Load Balancing — L4 vs L7, algorithms, health checks

OSI layers for LB: L4 operates on TCP/UDP — the LB forwards packets or TCP streams without parsing payload. Fast, low latency, protocol-agnostic. Used for raw TCP services, MySQL proxies, gaming. L7 terminates the connection, parses HTTP(S), can route by method/path/header/cookie/body, modify requests, offload SSL/TLS. Almost all modern web traffic uses L7.

Algorithms in depth: round-robin — simple, uneven load on heterogeneous backends. Least connections — better on long-lived connections (WebSockets). Least response time — rare, requires backend latency probe. Consistent hashing — hash the client key (IP, user id, session id) to a backend; adding/removing a node minimally re-shuffles keys. Used for cache-aware routing, sticky sessions, sharded services.

Health check mechanics: passive (observe real-traffic failures — if backend returns 5xx or timeouts, mark unhealthy) and active (synthetic probes — GET /health every N seconds). Thresholds: mark unhealthy after K consecutive failures; mark healthy after M successes (hysteresis to avoid flapping). Deep health checks (test DB reachability, downstream API) vs shallow (service is running).

SSL/TLS termination: L7 LBs decrypt HTTPS, forward HTTP to backends. Pro: offload crypto from app, centralized cert management. Con: backend-LB traffic unencrypted (fine in VPC, unacceptable otherwise — use mTLS). Modern setups use TLS end-to-end with LB re-encrypting.

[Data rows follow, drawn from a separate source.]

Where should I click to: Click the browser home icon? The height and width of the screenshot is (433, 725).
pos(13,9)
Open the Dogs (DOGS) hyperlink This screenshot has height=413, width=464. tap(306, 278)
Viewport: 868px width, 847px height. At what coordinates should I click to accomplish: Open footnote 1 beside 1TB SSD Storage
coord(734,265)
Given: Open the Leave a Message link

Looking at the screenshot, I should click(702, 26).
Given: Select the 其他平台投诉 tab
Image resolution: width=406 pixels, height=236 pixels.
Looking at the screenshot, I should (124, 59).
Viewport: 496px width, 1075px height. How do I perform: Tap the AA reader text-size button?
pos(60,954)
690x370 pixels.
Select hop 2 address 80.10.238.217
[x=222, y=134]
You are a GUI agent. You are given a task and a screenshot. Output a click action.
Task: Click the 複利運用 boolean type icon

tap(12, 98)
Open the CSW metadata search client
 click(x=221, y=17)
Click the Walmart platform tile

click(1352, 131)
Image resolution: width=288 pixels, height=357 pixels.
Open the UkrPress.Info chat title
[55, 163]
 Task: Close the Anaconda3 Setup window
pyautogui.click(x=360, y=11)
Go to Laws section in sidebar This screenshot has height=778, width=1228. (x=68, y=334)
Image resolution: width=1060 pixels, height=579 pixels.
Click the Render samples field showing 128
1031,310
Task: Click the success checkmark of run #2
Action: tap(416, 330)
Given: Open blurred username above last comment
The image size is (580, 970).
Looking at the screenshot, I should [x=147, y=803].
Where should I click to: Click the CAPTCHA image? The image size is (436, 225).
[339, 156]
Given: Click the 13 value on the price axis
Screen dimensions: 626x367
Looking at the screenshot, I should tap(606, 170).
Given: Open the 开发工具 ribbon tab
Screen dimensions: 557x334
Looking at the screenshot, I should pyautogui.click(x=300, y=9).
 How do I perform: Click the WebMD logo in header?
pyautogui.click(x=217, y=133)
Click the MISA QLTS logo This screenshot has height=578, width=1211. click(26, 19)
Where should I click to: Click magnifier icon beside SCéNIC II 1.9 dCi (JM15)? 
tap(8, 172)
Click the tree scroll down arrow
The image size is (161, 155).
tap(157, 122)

Anycast + global LB: route clients to the nearest geographic LB via anycast IP advertising. Used by CloudFront, Cloudflare, GCP Global LB. Reduces latency for global audiences.

Graceful deploys (connection draining): when removing a backend (deploy, scale-down), stop sending new connections and let existing ones complete (drain window, typically 30-60s). Without it, mid-request connections drop — 5xx errors visible to users.

Rate limiting / throttling: often done at LB (Nginx rate_limit, ALB in combo with WAF, Cloudflare rate rules). Centralizes rate logic before requests reach backend. Token-bucket or leaky-bucket algorithms.

When you DON'T need an LB: serverless platforms (Cloud Run, Lambda, Vercel) hide the LB — it exists but you don't operate it. Single-instance apps don't need one. The decision is architectural: are you running >1 backend?